Il utilisait la formule espagnole qui sonnait à ses oreilles comme une
mise en garde. Exprimée dans un sourire, il ne semblait y avoir aucun
sens caché.
- Ah Monsieur Da Silva, quoique j'ai toutes les clés, mes collègues
m'ont dit qu'il y avait un ordinateur dans votre bureau. Ils l'y ont
laissé. En général il y a un mot de passe sur ces machines. Est ce que
vous pourriez me le confier ce mot ? L'ingénieur que nous avons
contacté nous a prévenu que vous l'aviez modifié il n'y a pas
longtemps. Lui non plus n'a pas pu entrer dedans ce matin.Vous
arriveriez à vous en rappeler là maintenant ?
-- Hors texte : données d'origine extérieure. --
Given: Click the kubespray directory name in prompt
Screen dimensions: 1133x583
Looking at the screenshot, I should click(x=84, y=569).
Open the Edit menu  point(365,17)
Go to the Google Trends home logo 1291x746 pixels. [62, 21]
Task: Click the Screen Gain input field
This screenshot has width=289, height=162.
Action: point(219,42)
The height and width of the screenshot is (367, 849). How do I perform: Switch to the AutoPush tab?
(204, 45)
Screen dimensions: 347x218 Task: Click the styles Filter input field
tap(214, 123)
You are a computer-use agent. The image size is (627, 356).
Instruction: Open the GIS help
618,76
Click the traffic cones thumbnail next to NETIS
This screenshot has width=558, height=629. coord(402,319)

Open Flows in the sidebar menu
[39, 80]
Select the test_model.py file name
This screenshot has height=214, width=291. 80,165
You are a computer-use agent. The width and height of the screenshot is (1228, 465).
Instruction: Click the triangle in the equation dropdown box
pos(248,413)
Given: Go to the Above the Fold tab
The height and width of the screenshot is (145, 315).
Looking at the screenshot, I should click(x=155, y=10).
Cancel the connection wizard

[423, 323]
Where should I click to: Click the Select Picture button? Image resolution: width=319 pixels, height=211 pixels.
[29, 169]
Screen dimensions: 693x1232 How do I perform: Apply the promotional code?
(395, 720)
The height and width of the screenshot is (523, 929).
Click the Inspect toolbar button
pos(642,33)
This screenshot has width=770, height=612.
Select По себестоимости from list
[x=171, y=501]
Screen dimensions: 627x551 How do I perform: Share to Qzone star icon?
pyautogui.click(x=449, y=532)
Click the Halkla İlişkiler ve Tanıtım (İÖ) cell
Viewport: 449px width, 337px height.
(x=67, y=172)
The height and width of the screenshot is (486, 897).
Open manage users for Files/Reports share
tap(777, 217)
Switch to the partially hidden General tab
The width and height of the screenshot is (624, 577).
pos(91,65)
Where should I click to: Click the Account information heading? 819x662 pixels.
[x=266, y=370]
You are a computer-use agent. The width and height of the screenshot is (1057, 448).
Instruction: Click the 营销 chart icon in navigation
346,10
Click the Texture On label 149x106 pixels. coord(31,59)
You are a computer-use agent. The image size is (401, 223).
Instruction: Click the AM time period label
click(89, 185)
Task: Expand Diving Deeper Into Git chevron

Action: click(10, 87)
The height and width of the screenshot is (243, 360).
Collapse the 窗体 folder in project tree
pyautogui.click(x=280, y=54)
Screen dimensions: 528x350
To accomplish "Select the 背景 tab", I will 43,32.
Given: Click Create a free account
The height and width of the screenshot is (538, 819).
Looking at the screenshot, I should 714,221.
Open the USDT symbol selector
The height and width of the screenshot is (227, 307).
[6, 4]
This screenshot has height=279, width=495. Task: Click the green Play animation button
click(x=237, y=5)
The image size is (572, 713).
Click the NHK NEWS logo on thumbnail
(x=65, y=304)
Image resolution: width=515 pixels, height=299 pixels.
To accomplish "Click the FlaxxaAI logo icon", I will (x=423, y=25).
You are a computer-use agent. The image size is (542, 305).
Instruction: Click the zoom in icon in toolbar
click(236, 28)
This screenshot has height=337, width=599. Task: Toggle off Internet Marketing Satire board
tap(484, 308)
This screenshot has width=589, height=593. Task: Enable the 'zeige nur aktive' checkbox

Un vrai serpent ce type, il te regarde en balançant sa tête et il
t'attaque sans que tu vois le coup arriver.
- Heu, Monsieur l'officier, le mot de passe est collé à l'intérieur du
troisième tiroir à droite sur le fond. Si vous passez la main vous le
sentirez. C'est un peu difficile à redire comme ça.
- Monsieur Da Silva, je vous comprends. Moi au bureau j'ai modfié le
mot de passe de mon ordinateur aussi. Maintenant il est en arabe et en
chinois et je serai incapable de vous le donner si vous me le
demandiez. A tout à l'heure.
Quand l'inspecteur Aït Ouali sortit de la chambre, Roberto s'enfonça
dans son lit en grimaçant. Il fit une courte prière à son saint patron.
Si cela pouvait lui faire du bien, cela ne pouvait pas lui faire de
mal. Il s'estimait heureux de ne pas avoir de famille à faire vivre. Il
pouvait disparaître sans faire de malheureux autour de lui. Là, en ce
moment, il ne voulait pas payer pour d'autres. Il voulait profiter de
sa chance, enfin et gagner, gagner et gagner encore, plus que jamais il
n'avait imaginé.Ce n'était sûrement pas un flic franco-arabe qui allait
l'en empêcher.Ni des gros bras mal embouchés avec des M16 au bout des
bras.
La porte refermée derrière lui, Aït Ouali se tourna vers son collègue
portugais André Da Costa. Il lui sourit.
- André, merci d'avoir insisté pour que je vienne ici. A Lyon, ils
n'étaient pas chauds, tu sais. Il leur manque toujours dix cents pour
faire un euro. Surtout quand il s'agit de nos voyages. Et ils dépensent
des millions pour modifier un système informatique qui va être piraté
dans la minute qui suit son lancement.Ce type n'est pas franc, André,
il me semble que ça ne sent pas bon. Qu'est ce qu tu en penses toi ?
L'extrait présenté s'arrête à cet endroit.